To find the acceleration, we need to differentiate the position vector twice with respect to time. We use the standard kinematic formulas for cylindrical coordinates, where the radial coordinate is $$r_{cyl} = R \sin\beta$$, the azimuthal angle is $$\theta$$, and the vertical coordinate is $$z_{cyl} = R \cos\beta$$. The components of acceleration are:

$$a_r = \ddot{r}_{cyl} - r_{cyl} \dot{\theta}^2$$

$$a_\theta = r_{cyl} \ddot{\theta} + 2 \dot{r}_{cyl} \dot{\theta}$$

$$a_z = \ddot{z}_{cyl}$$

Substituting the expressions for $$r_{cyl}$$ and $$z_{cyl}$$ and their time derivatives, noting that $$\beta$$ is constant and $$\dot{\theta}$$ is constant (so $$\ddot{\theta}=0$$):

$$\dot{r}_{cyl} = \dot{R} \sin\beta$$

$$\ddot{r}_{cyl} = \ddot{R} \sin\beta$$

$$\dot{z}_{cyl} = \dot{R} \cos\beta$$

$$\ddot{z}_{cyl} = \ddot{R} \cos\beta$$

The acceleration vector becomes:

$$\vec{a}_P = (\ddot{R} \sin\beta - R \sin\beta \dot{\theta}^2) \hat{e}_r + (2 \dot{R} \sin\beta \dot{\theta}) \hat{e}_\theta + (\ddot{R} \cos\beta) \hat{k}$$

**step3 Analyze Given Information and Convert Units**

Gather the given values and convert them to consistent units (mm and seconds).
The distance R from O is given by:

$$R = 200 + 50 \sin(2 \pi n t)$$

The frequency n is 2 cycles/second, so $$n=2$$ Hz. Thus:

$$R = 200 + 50 \sin(4 \pi t) \text{ mm}$$

The angular rate of rotation about the vertical axis is $$\dot{\theta} = 120$$ rev/min. Convert this to radians per second:

$$\dot{\theta} = 120 \frac{\text{rev}}{\text{min}} \times \frac{2\pi \text{ rad}}{1 \text{ rev}} \times \frac{1 \text{ min}}{60 \text{ s}} = 4\pi \text{ rad/s}$$

The constant angle is $$\beta = 30^\circ$$. So, $$\sin\beta = \sin(30^\circ) = 1/2$$ and $$\cos\beta = \cos(30^\circ) = \sqrt{3}/2$$.

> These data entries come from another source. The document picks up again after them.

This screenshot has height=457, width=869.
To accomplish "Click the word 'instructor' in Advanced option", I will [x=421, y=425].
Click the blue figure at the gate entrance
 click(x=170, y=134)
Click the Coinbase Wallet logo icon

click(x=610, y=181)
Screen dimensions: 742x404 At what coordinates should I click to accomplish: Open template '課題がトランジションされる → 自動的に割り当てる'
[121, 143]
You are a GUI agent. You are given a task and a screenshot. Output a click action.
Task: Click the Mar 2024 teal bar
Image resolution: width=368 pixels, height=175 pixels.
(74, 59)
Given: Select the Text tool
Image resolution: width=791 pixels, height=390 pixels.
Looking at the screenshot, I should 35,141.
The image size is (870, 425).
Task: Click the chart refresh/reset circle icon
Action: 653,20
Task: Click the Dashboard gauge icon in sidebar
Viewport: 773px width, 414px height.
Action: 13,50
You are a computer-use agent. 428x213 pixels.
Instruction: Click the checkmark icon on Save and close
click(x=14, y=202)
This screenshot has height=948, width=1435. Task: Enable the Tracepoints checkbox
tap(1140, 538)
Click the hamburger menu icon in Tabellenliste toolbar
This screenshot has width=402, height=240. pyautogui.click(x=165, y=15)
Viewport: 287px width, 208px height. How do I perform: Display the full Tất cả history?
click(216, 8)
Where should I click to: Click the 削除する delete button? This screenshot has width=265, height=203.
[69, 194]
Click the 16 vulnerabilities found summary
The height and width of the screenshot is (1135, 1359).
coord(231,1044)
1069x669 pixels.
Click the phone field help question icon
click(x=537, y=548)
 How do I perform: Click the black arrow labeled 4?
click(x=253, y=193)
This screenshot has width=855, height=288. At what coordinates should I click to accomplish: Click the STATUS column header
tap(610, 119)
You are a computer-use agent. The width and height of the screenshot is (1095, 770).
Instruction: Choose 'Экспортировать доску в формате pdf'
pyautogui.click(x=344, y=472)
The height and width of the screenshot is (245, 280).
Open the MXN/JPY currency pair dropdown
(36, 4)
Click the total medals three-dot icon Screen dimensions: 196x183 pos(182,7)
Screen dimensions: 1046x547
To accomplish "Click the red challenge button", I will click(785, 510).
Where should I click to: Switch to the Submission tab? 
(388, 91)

**step4 Calculate R and its Derivatives at the Specific Instant**

The problem asks for the acceleration when the velocity along the rod, $$\dot{R}$$, is a maximum. First, calculate $$\dot{R}$$ and $$\ddot{R}$$ from the expression for R.

$$\dot{R} = \frac{d}{dt}(200 + 50 \sin(4 \pi t)) = 50 \cos(4 \pi t) \cdot (4 \pi) = 200 \pi \cos(4 \pi t) \text{ mm/s}$$

$$\ddot{R} = \frac{d}{dt}(200 \pi \cos(4 \pi t)) = 200 \pi (-\sin(4 \pi t)) \cdot (4 \pi) = -800 \pi^2 \sin(4 \pi t) \text{ mm/s}^2$$

The velocity along the rod, $$\dot{R}$$, is maximum when $$\cos(4 \pi t) = 1$$. At this instant:

$$\dot{R}_{\text{max}} = 200 \pi \text{ mm/s}$$

When $$\cos(4 \pi t) = 1$$, it implies that $$\sin(4 \pi t) = 0$$. Therefore, at this instant:

$$\ddot{R} = -800 \pi^2 (0) = 0 \text{ mm/s}^2$$

And the value of R at this instant is:

$$R = 200 + 50 \sin(4 \pi t) = 200 + 50 (0) = 200 \text{ mm}$$

**step5 Substitute Values into Acceleration Components**

Substitute the values of R, $$\dot{R}$$, $$\ddot{R}$$, $$\dot{\theta}$$, $$\sin\beta$$, and $$\cos\beta$$ into the acceleration components derived in Step 2.

Radial component ($$a_r$$):

$$a_r = \ddot{R} \sin\beta - R \sin\beta \dot{\theta}^2$$

$$a_r = (0) \cdot (1/2) - (200) \cdot (1/2) \cdot (4\pi)^2$$

$$a_r = 0 - 100 \cdot (16\pi^2) = -1600\pi^2 \text{ mm/s}^2$$

Azimuthal component ($$a_\theta$$):

$$a_\theta = 2 \dot{R} \sin\beta \dot{\theta}$$

$$a_\theta = 2 \cdot (200\pi) \cdot (1/2) \cdot (4\pi)$$

$$a_\theta = 200\pi \cdot 4\pi = 800\pi^2 \text{ mm/s}^2$$

Vertical component ($$a_z$$):

$$a_z = \ddot{R} \cos\beta$$

$$a_z = (0) \cdot (\sqrt{3}/2) = 0 \text{ mm/s}^2$$

**step6 Calculate the Magnitude of Acceleration**

The magnitude of the acceleration is found using the Pythagorean theorem for the three orthogonal components.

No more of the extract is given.